Information provided ▸
* * * * * * *

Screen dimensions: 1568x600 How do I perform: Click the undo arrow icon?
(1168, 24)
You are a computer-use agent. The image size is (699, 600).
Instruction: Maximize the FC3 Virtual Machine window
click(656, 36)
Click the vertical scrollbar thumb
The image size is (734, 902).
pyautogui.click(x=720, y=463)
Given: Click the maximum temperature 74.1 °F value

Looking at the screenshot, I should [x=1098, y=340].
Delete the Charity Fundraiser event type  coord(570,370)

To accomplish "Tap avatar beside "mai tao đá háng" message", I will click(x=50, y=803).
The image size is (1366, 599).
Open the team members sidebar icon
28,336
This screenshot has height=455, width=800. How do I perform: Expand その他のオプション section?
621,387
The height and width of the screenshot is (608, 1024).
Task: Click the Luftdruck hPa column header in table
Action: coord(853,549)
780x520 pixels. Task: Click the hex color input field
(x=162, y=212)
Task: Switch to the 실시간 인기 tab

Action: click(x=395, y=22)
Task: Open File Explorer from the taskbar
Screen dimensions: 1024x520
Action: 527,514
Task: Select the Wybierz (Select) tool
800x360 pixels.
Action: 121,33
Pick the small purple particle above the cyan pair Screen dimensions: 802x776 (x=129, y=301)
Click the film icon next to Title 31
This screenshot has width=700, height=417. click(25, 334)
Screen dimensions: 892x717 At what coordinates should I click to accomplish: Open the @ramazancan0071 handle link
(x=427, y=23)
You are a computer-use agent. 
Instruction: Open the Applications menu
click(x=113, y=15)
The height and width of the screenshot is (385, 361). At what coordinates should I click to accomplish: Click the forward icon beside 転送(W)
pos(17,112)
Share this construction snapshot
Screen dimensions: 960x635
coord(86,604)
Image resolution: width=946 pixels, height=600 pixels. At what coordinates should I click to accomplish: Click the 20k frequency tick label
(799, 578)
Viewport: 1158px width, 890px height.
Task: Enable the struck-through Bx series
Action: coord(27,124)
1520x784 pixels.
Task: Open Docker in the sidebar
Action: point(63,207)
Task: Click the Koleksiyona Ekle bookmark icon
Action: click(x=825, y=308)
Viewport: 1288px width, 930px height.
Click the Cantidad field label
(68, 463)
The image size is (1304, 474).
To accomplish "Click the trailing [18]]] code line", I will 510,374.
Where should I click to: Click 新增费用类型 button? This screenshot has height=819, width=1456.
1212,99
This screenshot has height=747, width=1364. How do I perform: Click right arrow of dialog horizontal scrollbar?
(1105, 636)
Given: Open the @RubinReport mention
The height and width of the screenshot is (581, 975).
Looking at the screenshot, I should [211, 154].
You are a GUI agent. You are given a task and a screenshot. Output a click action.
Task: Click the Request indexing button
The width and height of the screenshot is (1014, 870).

* * * * * * *

Task brief ▸ Retype the material word for word. Add nothing to it.

Written reply ▸
Screen dimensions: 1568x600 How do I perform: Click the undo arrow icon?
(1168, 24)
You are a computer-use agent. The image size is (699, 600).
Instruction: Maximize the FC3 Virtual Machine window
click(656, 36)
Click the vertical scrollbar thumb
The image size is (734, 902).
pyautogui.click(x=720, y=463)
Given: Click the maximum temperature 74.1 °F value

Looking at the screenshot, I should [x=1098, y=340].
Delete the Charity Fundraiser event type  coord(570,370)

To accomplish "Tap avatar beside "mai tao đá háng" message", I will click(x=50, y=803).
The image size is (1366, 599).
Open the team members sidebar icon
28,336
This screenshot has height=455, width=800. How do I perform: Expand その他のオプション section?
621,387
The height and width of the screenshot is (608, 1024).
Task: Click the Luftdruck hPa column header in table
Action: coord(853,549)
780x520 pixels. Task: Click the hex color input field
(x=162, y=212)
Task: Switch to the 실시간 인기 tab

Action: click(x=395, y=22)
Task: Open File Explorer from the taskbar
Screen dimensions: 1024x520
Action: 527,514
Task: Select the Wybierz (Select) tool
800x360 pixels.
Action: 121,33
Pick the small purple particle above the cyan pair Screen dimensions: 802x776 (x=129, y=301)
Click the film icon next to Title 31
This screenshot has width=700, height=417. click(25, 334)
Screen dimensions: 892x717 At what coordinates should I click to accomplish: Open the @ramazancan0071 handle link
(x=427, y=23)
You are a computer-use agent. 
Instruction: Open the Applications menu
click(x=113, y=15)
The height and width of the screenshot is (385, 361). At what coordinates should I click to accomplish: Click the forward icon beside 転送(W)
pos(17,112)
Share this construction snapshot
Screen dimensions: 960x635
coord(86,604)
Image resolution: width=946 pixels, height=600 pixels. At what coordinates should I click to accomplish: Click the 20k frequency tick label
(799, 578)
Viewport: 1158px width, 890px height.
Task: Enable the struck-through Bx series
Action: coord(27,124)
1520x784 pixels.
Task: Open Docker in the sidebar
Action: point(63,207)
Task: Click the Koleksiyona Ekle bookmark icon
Action: click(x=825, y=308)
Viewport: 1288px width, 930px height.
Click the Cantidad field label
(68, 463)
The image size is (1304, 474).
To accomplish "Click the trailing [18]]] code line", I will 510,374.
Where should I click to: Click 新增费用类型 button? This screenshot has height=819, width=1456.
1212,99
This screenshot has height=747, width=1364. How do I perform: Click right arrow of dialog horizontal scrollbar?
(1105, 636)
Given: Open the @RubinReport mention
The height and width of the screenshot is (581, 975).
Looking at the screenshot, I should [211, 154].
You are a GUI agent. You are given a task and a screenshot. Output a click action.
Task: Click the Request indexing button
The width and height of the screenshot is (1014, 870).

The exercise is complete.